WB: Tanzania and peers face rising debt costs, echoing global challenges
Tanzania and other developing countries spent a record $443.5 billion in total to service their external public and publicly guaranteed debt in 2022, the World Bank reveals.
According to the bank, this was five percent more compared to the preceding year, due to the rising servicing costs associated with the surge in global interest rates.
In its latest International Debt Report, the WB says that the impact of this increase is acutely felt as precious resources were diverted away from critical sectors such as health, education, and the environment.
With interest rates on the rise globally, the cost of loans is expected to become even more formidable, as overall debt-servicing costs for the 24 poorest countries are expected to balloon in 2023 and 2024—by as much as 39 percent, the report finds.

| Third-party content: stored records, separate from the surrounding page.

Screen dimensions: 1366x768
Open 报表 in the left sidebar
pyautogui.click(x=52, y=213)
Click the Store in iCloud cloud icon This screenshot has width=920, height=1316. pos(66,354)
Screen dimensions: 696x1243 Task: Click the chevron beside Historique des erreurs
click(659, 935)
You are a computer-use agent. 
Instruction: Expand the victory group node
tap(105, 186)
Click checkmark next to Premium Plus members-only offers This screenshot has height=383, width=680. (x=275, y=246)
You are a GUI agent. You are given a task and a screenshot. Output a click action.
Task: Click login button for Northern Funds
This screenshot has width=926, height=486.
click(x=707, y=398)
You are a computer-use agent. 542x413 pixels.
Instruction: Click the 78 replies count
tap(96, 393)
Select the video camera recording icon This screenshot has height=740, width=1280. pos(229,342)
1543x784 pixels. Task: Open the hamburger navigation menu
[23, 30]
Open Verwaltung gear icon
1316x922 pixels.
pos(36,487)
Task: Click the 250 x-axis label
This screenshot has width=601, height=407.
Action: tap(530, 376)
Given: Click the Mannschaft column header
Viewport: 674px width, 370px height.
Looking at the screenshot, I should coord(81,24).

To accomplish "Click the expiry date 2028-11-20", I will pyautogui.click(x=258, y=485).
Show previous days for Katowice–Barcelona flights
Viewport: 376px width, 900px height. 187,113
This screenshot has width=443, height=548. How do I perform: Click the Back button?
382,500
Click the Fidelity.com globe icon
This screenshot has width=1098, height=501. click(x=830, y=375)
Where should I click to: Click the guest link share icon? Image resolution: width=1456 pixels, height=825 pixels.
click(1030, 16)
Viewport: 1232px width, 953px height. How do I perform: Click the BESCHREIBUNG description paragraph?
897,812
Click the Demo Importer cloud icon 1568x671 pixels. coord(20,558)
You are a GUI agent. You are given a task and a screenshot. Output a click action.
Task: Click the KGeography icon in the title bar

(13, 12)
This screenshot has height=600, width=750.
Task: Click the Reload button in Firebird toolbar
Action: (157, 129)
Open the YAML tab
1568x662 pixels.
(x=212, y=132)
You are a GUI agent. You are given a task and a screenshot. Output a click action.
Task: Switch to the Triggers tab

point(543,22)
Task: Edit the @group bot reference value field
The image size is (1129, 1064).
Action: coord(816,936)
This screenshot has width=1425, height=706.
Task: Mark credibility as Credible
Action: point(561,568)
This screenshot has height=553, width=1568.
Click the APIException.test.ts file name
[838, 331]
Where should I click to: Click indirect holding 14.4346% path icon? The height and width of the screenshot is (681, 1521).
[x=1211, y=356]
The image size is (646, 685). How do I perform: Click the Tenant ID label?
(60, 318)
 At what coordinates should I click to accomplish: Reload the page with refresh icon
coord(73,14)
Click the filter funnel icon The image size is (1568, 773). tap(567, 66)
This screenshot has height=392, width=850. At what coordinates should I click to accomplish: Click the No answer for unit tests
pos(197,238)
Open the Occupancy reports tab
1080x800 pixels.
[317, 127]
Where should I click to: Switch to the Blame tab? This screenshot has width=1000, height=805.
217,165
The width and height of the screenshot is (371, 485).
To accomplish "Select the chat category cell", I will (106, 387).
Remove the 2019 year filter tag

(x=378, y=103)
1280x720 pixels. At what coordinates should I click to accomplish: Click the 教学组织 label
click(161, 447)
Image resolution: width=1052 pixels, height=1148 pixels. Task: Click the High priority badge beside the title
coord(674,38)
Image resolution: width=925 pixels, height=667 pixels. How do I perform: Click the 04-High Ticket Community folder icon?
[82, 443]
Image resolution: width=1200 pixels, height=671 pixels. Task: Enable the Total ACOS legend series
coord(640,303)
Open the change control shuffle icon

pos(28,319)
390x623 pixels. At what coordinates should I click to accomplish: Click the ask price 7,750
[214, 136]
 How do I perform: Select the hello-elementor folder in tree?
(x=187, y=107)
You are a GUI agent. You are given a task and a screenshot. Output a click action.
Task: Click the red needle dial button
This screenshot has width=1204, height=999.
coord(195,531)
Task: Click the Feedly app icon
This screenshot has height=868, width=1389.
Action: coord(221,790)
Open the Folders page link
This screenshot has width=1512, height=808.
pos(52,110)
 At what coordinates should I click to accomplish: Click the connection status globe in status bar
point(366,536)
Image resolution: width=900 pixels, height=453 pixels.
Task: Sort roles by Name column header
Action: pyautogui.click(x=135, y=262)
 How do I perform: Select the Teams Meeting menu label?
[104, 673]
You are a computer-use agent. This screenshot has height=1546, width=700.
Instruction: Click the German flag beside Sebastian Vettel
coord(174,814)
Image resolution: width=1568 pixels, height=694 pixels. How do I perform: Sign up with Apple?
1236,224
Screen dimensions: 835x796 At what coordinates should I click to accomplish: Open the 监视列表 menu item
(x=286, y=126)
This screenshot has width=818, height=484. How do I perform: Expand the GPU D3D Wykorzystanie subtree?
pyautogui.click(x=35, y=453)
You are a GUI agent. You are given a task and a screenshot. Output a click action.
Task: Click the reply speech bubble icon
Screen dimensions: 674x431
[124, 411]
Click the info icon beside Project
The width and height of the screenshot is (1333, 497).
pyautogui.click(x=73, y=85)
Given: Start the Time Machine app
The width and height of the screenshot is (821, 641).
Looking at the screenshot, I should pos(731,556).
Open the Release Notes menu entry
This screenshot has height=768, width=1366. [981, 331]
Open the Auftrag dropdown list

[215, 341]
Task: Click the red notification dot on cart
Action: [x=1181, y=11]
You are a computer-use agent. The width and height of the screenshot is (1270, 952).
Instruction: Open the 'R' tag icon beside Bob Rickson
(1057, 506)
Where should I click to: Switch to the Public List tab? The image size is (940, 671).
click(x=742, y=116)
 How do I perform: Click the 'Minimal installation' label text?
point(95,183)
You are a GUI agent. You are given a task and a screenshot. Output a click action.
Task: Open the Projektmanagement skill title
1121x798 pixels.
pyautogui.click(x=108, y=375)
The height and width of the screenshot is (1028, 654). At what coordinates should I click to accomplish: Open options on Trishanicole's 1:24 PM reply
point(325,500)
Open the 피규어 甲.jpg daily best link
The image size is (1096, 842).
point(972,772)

Tanzania seems to be spared on those projections as it been categorized as a middle-income country in WB database.
However, as a country eligible to borrow from the World Bank's International Development Association (IDA), which primarily assists the poorest nations, Tanzania is not immune to the escalating costs.
In 2022, the 75 IDA-eligible countries, including Tanzania, disbursed a record $88.9 billion in debt-servicing expenses.
WB’s senior Vice President Mr Indermit Gill said Record debt levels and high interest rates have set many countries on a path to crisis.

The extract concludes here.